--- Excerpted passage ---

As stated by this court in State v. Rogers, 51 Haw. 293, 459 P.2d 378 (1969), the purpose of the Act is "to compensate the victims of negligence in the conduct of governmental activities in circumstances like unto those in which a private person would be liable[.]" Id. at 296, 459 P.2d at 381 (quoting Indian Towing Co. v. United States, 350 U.S. 61, 68 (1955)). Additionally, in Breed v. Shaner, 57 Haw. 656, 562 P.2d 436 (1977), it was directed that "the State Tort Liability Act should be liberally construed to effectuate its purpose to compensate the victims of negligent conduct of state officials and employees[.]" Id. at 665, 562 P.2d at 442 (citations omitted) (emphasis added). The second line of cases and the rationale underlying them best comports with a liberal construction of the Act.
This latter line of cases requires that, for a claim of negligent hiring or supervision to succeed against the government, it must be established that the government knew, or should have known about an employee's propensity to commit an intentional tort. Such an approach does not premise the State's liability to a third person on respondeat superior grounds, i.e., imputing the wrongful act of an employee to the State simply because of an employer-employee relationship. See Senger, 103 F.3d at 1441 ("These cases distinguish between negligence based entirely on a theory of respondeat superior (which cannot give rise to liability on the part of the United States under the [Federal Tort Claims Act] for the intentional torts of government employees) . . . .").

---

▶ _Exercise tasks_
**A.** Please swap "compensate" for "indemnify" and give the part of the excerpt on the State Tort Liability Act that opens with the words containing "As stated by" and closes with "of the Act.".
**B.** In the excerpt on the State Tort Liability Act, which case directed that the Act should be liberally construed?
The listing is separate material, unrelated to the excerpt on the State Tort Liability Act.

--- Extracted records ---

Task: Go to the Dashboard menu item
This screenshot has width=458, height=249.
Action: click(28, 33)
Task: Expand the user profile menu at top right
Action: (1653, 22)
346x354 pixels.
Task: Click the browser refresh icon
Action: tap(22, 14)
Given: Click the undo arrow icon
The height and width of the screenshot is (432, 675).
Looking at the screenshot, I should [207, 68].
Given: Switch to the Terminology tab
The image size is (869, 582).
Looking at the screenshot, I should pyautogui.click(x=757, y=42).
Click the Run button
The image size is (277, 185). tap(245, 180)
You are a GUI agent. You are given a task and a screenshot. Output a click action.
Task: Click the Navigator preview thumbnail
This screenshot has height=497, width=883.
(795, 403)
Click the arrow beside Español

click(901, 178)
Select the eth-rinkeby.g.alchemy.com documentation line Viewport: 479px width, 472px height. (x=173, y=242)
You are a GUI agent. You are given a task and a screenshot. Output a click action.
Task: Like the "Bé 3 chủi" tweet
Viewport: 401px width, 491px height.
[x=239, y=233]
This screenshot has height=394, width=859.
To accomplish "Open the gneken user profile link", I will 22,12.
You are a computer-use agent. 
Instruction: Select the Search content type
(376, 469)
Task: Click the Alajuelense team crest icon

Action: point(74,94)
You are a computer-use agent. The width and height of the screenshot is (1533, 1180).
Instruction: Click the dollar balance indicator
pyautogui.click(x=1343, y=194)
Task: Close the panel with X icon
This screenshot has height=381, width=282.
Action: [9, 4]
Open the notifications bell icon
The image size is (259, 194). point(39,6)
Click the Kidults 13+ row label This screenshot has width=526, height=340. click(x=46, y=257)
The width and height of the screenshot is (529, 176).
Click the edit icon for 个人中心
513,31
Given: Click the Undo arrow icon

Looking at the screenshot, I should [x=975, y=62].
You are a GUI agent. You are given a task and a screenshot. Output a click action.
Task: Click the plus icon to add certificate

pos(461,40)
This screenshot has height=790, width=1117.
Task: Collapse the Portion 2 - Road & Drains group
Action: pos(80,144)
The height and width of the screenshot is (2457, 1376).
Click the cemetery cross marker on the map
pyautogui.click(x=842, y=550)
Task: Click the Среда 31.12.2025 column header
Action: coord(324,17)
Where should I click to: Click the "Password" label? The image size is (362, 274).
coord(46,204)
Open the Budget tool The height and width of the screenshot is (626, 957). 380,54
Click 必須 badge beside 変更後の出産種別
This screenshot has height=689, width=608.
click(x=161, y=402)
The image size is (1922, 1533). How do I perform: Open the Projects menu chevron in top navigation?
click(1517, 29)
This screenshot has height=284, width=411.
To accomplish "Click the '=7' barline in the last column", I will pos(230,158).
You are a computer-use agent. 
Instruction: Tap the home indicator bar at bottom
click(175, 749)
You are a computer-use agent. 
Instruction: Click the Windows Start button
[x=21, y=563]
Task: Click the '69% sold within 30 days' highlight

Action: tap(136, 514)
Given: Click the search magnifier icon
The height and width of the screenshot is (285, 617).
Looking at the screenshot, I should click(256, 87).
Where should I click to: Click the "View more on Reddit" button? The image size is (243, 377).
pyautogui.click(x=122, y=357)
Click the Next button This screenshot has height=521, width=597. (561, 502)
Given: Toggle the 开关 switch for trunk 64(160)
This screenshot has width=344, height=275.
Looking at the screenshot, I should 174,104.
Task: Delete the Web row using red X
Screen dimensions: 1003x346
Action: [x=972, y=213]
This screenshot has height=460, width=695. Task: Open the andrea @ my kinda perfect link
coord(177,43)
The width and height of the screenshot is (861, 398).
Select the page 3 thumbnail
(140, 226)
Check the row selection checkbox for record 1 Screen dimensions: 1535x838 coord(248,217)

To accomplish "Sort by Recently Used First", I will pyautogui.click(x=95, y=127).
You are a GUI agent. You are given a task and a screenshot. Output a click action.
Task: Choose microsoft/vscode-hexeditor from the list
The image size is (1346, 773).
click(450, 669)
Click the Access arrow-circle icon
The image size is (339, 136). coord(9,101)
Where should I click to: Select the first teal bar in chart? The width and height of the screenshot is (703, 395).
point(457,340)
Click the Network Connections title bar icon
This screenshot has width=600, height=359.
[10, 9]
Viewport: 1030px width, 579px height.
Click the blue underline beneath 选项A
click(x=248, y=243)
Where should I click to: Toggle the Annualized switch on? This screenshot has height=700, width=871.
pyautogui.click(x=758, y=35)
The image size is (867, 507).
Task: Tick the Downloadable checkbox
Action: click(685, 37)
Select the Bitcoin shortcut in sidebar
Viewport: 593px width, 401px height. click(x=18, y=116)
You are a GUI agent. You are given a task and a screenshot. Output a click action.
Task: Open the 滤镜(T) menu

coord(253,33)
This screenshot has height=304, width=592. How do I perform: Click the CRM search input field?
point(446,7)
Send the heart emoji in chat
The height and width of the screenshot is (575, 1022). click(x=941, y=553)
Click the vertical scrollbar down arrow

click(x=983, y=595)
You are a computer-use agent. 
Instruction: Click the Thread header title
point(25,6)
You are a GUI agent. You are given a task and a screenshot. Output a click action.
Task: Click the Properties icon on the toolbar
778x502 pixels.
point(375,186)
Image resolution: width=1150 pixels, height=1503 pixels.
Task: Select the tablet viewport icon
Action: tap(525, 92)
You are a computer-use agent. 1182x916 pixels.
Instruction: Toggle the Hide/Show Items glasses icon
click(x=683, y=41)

---

▶ _Task answers_
**A.**
As stated by this court in State v. Rogers, 51 Haw. 293, 459 P.2d 378 (1969), the purpose of the Act is "to indemnify the victims of negligence in the conduct of governmental activities in circumstances like unto those in which a private person would be liable[.]" Id. at 296, 459 P.2d at 381 (quoting Indian Towing Co. v. United States, 350 U.S. 61, 68 (1955)). Additionally, in Breed v. Shaner, 57 Haw. 656, 562 P.2d 436 (1977), it was directed that "the State Tort Liability Act should be liberally construed to effectuate its purpose to indemnify the victims of negligent conduct of state officials and employees[.]" Id. at 665, 562 P.2d at 442 (citations omitted) (emphasis added). The second line of cases and the rationale underlying them best comports with a liberal construction of the Act.

**B.** Breed v. Shaner, 57 Haw. 656, 562 P.2d 436 (1977).